(Selected excerpt)
Study: 10 Percent Of Veterans Go Without Health Insurance
Of the 1.3 million veterans who lack health coverage, the study says about 630,000 of them would likely qualify for Medicaid under the health law expansion, and as many as 520,000 could qualify for subsidized health coverage in insurance exchanges.
National Journal: Study: 10 Percent Of Veterans Lack Health Insurance
About 10 percent of U.S. veterans under the age of 65 lack health insurance and are not being cared for by the Department of Veterans Affairs, either, according to a study published on Thursday. The study estimated that 1.3 million veterans and nearly 950,000 members of their families lack health insurance. These uninsured military families account for 4.8 percent of the 47.3 million uninsured Americans, the Urban Institute and Robert Wood Johnson Foundation reported (Fox, 5/24).
Kaiser Health News: Veterans Would Benefit Under Health Law, Study Says
If the 2010 health law is upheld by the Supreme Court, it would extend health coverage to thousands of the nation’s veterans, a new study says. The study, released Thursday, said about 630,000 uninsured veterans would likely qualify for Medicaid, the state-federal health insurance program for the poor, which would be expanded under the law. In addition, 520,000 uninsured vets could qualify for subsidized health coverage in new marketplaces, or insurance exchanges (Galewitz, 5/25).
(End Selected excerpt)
(Data supplied)
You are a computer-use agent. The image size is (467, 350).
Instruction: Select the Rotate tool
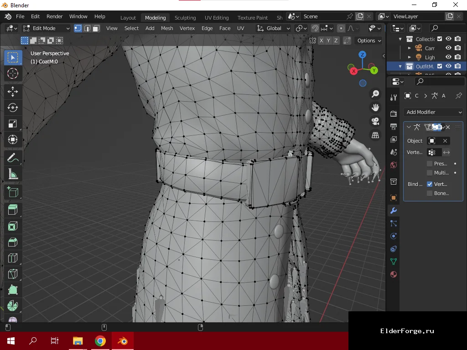13,108
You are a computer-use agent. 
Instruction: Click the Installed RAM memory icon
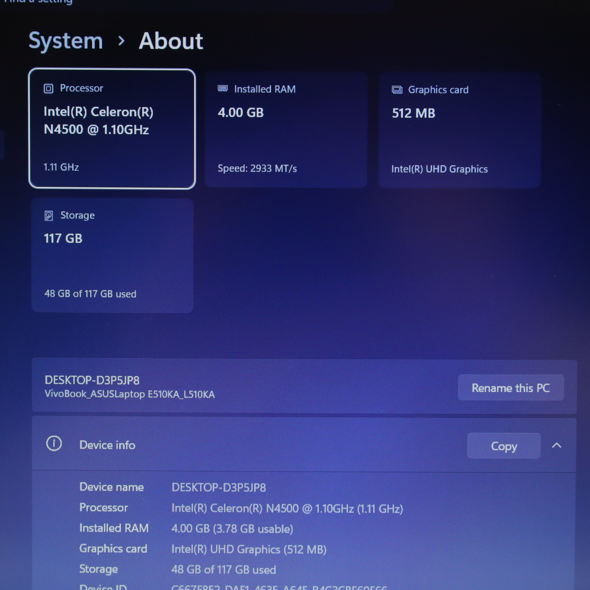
(End Data supplied)
Work to complete - Could you reproduce the news roundup on uninsured veterans word for word, from its headline to the end? None of the lines above are needed.

Reply to the exercise -
Study: 10 Percent Of Veterans Go Without Health Insurance
Of the 1.3 million veterans who lack health coverage, the study says about 630,000 of them would likely qualify for Medicaid under the health law expansion, and as many as 520,000 could qualify for subsidized health coverage in insurance exchanges.
National Journal: Study: 10 Percent Of Veterans Lack Health Insurance
About 10 percent of U.S. veterans under the age of 65 lack health insurance and are not being cared for by the Department of Veterans Affairs, either, according to a study published on Thursday. The study estimated that 1.3 million veterans and nearly 950,000 members of their families lack health insurance. These uninsured military families account for 4.8 percent of the 47.3 million uninsured Americans, the Urban Institute and Robert Wood Johnson Foundation reported (Fox, 5/24).
Kaiser Health News: Veterans Would Benefit Under Health Law, Study Says
If the 2010 health law is upheld by the Supreme Court, it would extend health coverage to thousands of the nation’s veterans, a new study says. The study, released Thursday, said about 630,000 uninsured veterans would likely qualify for Medicaid, the state-federal health insurance program for the poor, which would be expanded under the law. In addition, 520,000 uninsured vets could qualify for subsidized health coverage in new marketplaces, or insurance exchanges (Galewitz, 5/25).